Torus defined by relation If constructing a Torus from a square $[0, 1]^2$ in $R^2$, identified by the relation $p$ as follows:
$$
(x,y), (x',y') \in [0, 1]^2\ ; \ \  (x,y) \ p \ (x',y') \iff\begin{equation}
  \left\{
  \begin{array}{@{}ll@{}}
    (x,y) = (x', y') \ \text{or} \\
    (\{x, x'\} = \{0,1\} \land y = y') \ \text{or} \\
    (\{y,y'\} = \{0,1\} \land x=x') \ \text{or} \\
    \{x, x', y,y'\} = \{0,1\} 
  \end{array}\right.
\end{equation} 
$$
What I don't understand is the importance/meaning of the last condition. The first one makes sure the equivalence between the same points is preserved, the second that we can fold the square horizontaly, the third that we can then fold it vertically.
But If all three are now included in the defintion of $(x,y) \ p \ (x',y')$, then we already have our Torus shape. What is the significance of the last one? It seems to show that the points on the initial square that stand oppposite to each other on the diagonals are corresp. through $p$ equal to each other too. But why do we need that if that follows from the 2. and 3. conditions by transitivity?
 A: When constructing a quotient space of a topological space $X$, one is given a decomposition of $X$, which means a collection of pairwise disjoint subsets of $X$ whose union is $X$.
From set theory, we learn that there is a one-to-one correspondence as follows:
$$\{\text{decompositions of $X$}\} \leftrightarrow \{\text{equivalence relations on $X$}\}
$$
So, the relation $p$ in your post must be an equivalence relation (... and it is ...) in order to be able to use it to obtain a decomposition and thus a quotient space.
If you had instead defined $p$ without the last requirement, then $p$ would not be an equivalence relation.
However, there is a shortcut we often take. Another theorem of set theory says that for any set $X$ and for any relation $R$ on $X$, there exists a unique "smallest" equivalence relation that contains $R$, namely the "reflexive, symmetric, transitive closure" of $R$. One calls this the equivalence relation generated by $R$.

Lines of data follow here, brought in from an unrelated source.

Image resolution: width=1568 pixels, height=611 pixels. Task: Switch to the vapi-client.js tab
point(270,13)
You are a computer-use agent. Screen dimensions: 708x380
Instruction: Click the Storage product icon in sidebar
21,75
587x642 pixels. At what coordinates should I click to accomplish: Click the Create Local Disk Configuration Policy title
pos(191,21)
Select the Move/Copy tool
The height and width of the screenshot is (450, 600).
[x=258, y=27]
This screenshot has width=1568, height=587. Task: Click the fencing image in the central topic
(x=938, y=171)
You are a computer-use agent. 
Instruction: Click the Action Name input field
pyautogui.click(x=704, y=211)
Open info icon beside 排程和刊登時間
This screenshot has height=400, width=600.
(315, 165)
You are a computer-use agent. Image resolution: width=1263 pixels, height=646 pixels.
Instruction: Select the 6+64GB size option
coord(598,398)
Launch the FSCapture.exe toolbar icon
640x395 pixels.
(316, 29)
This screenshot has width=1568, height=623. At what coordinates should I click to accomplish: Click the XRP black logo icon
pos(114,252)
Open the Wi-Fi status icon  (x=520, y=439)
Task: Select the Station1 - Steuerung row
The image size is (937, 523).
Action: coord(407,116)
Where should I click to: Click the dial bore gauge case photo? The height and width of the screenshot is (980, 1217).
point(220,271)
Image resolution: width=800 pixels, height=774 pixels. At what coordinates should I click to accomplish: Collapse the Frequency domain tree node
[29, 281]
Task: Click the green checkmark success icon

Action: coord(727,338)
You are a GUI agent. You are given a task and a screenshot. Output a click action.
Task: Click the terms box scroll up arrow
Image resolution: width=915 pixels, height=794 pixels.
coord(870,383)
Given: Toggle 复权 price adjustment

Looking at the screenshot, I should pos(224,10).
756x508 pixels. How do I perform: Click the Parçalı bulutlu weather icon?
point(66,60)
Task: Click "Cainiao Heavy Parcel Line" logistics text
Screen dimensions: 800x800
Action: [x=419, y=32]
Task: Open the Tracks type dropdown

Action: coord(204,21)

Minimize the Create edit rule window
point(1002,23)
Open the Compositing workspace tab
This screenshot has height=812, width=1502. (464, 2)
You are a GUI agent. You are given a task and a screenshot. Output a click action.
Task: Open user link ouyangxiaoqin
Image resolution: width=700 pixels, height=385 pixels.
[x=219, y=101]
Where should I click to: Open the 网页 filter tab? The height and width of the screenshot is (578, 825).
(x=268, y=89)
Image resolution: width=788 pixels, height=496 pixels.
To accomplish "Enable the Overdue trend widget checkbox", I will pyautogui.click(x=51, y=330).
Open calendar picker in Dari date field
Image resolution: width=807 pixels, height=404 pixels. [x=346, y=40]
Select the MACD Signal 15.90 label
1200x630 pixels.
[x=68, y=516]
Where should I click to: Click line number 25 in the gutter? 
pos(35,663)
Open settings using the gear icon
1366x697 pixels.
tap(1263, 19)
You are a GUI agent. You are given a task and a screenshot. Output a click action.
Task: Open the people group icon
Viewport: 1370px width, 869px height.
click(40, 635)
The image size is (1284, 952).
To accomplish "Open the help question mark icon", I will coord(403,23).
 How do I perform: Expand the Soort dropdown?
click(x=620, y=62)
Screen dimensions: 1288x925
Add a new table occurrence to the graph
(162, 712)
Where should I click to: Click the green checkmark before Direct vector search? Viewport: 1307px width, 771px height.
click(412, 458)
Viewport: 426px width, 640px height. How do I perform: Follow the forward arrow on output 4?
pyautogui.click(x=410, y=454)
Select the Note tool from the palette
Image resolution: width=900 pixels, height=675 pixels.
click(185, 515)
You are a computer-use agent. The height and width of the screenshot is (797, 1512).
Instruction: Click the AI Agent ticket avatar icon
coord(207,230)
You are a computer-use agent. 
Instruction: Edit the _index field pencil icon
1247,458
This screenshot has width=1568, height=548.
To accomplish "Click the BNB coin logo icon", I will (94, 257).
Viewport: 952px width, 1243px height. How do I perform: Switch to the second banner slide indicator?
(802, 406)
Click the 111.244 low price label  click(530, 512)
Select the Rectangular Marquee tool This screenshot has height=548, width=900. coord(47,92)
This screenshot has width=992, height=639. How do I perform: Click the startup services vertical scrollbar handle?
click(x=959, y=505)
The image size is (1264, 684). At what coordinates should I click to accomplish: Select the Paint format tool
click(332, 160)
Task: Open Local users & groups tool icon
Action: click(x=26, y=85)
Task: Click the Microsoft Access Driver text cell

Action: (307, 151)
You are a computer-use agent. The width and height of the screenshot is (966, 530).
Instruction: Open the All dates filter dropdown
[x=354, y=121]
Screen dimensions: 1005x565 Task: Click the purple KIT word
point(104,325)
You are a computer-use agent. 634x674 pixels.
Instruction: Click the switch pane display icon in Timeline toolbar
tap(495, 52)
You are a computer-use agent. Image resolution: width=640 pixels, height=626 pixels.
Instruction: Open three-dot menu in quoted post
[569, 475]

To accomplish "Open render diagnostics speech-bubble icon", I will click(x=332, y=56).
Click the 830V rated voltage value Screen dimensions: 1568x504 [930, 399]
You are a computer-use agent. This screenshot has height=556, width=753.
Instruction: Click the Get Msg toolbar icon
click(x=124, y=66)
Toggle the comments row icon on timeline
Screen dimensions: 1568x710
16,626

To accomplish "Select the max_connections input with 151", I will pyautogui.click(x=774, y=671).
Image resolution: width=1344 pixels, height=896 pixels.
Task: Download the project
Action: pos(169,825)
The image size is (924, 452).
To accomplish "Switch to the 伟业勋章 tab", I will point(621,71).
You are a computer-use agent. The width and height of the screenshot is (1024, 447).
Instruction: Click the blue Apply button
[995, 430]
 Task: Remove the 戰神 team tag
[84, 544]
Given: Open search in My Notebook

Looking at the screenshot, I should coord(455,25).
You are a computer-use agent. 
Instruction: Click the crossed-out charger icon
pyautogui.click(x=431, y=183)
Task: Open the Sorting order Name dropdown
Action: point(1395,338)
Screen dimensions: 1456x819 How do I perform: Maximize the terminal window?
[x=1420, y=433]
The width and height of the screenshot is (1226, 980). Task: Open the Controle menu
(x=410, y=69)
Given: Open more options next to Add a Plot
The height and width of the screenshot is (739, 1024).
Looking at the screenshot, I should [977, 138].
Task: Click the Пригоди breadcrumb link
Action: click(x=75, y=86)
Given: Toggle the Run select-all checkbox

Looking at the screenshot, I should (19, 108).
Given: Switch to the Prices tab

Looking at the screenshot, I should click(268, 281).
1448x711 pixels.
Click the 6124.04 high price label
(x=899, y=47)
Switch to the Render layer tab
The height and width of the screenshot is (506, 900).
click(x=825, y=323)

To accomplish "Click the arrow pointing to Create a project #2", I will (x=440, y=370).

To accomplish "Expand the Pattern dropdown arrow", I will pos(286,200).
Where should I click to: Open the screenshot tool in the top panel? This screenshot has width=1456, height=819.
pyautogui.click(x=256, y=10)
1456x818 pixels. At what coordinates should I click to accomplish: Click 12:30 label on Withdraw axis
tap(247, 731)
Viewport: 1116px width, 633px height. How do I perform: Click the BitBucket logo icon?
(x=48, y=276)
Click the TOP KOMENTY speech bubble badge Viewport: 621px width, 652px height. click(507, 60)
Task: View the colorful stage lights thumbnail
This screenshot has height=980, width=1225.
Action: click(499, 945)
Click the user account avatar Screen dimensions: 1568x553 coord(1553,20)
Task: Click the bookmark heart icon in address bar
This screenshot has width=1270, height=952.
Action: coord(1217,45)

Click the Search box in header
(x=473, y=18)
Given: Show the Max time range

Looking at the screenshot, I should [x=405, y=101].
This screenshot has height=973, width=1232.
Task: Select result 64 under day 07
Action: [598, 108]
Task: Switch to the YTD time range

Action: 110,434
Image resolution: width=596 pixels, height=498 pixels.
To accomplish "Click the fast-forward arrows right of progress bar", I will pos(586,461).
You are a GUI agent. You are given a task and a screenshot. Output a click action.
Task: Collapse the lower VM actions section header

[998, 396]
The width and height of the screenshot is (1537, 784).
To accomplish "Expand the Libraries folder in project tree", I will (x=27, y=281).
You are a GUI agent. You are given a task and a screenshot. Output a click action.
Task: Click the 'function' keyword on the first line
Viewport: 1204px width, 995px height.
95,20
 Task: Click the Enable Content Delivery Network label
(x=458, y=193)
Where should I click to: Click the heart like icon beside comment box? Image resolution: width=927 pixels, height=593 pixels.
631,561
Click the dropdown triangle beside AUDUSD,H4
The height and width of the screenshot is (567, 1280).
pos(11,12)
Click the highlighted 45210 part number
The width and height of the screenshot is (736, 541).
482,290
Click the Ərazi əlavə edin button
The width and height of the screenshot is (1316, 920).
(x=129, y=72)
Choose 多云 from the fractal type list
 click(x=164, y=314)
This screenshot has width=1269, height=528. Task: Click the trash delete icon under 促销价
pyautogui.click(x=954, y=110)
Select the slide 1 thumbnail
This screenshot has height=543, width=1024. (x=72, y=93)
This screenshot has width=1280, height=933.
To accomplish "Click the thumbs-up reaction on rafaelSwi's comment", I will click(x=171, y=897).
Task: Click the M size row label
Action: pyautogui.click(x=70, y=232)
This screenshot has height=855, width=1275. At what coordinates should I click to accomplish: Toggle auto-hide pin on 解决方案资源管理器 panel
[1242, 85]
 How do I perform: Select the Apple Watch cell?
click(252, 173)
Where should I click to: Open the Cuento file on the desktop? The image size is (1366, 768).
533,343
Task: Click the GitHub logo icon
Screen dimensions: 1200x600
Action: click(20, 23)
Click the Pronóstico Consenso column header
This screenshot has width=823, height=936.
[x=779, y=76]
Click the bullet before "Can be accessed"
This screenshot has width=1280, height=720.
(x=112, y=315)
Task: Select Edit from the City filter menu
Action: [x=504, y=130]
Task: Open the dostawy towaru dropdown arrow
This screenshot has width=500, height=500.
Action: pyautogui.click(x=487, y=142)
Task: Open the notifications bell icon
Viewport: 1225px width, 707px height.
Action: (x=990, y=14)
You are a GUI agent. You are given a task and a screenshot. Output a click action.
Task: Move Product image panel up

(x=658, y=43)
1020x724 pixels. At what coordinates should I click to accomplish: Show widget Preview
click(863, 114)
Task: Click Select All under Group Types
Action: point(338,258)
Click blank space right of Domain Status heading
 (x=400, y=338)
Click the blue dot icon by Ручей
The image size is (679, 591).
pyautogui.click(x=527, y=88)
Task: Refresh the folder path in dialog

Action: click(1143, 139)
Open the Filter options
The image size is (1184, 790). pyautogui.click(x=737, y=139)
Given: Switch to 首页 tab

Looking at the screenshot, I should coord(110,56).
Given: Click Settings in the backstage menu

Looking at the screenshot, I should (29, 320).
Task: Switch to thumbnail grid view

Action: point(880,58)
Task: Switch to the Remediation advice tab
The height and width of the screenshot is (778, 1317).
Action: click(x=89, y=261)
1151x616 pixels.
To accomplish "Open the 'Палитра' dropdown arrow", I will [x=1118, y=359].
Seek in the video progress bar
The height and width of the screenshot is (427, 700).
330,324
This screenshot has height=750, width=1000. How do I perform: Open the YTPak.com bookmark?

One can then define a quotient space using any relation $R$ on any topological space $X$: use the decomposition of $X$ that corresponds to the equivalence relation generated by $R$.
So, if in your example you had left out the last condition, you would obtain a relation $R$ which is not an equivalence relation; but then by taking the transitive closure you would be putting the last condition back in, and the result would be the equivalence relation $p$ written in your post.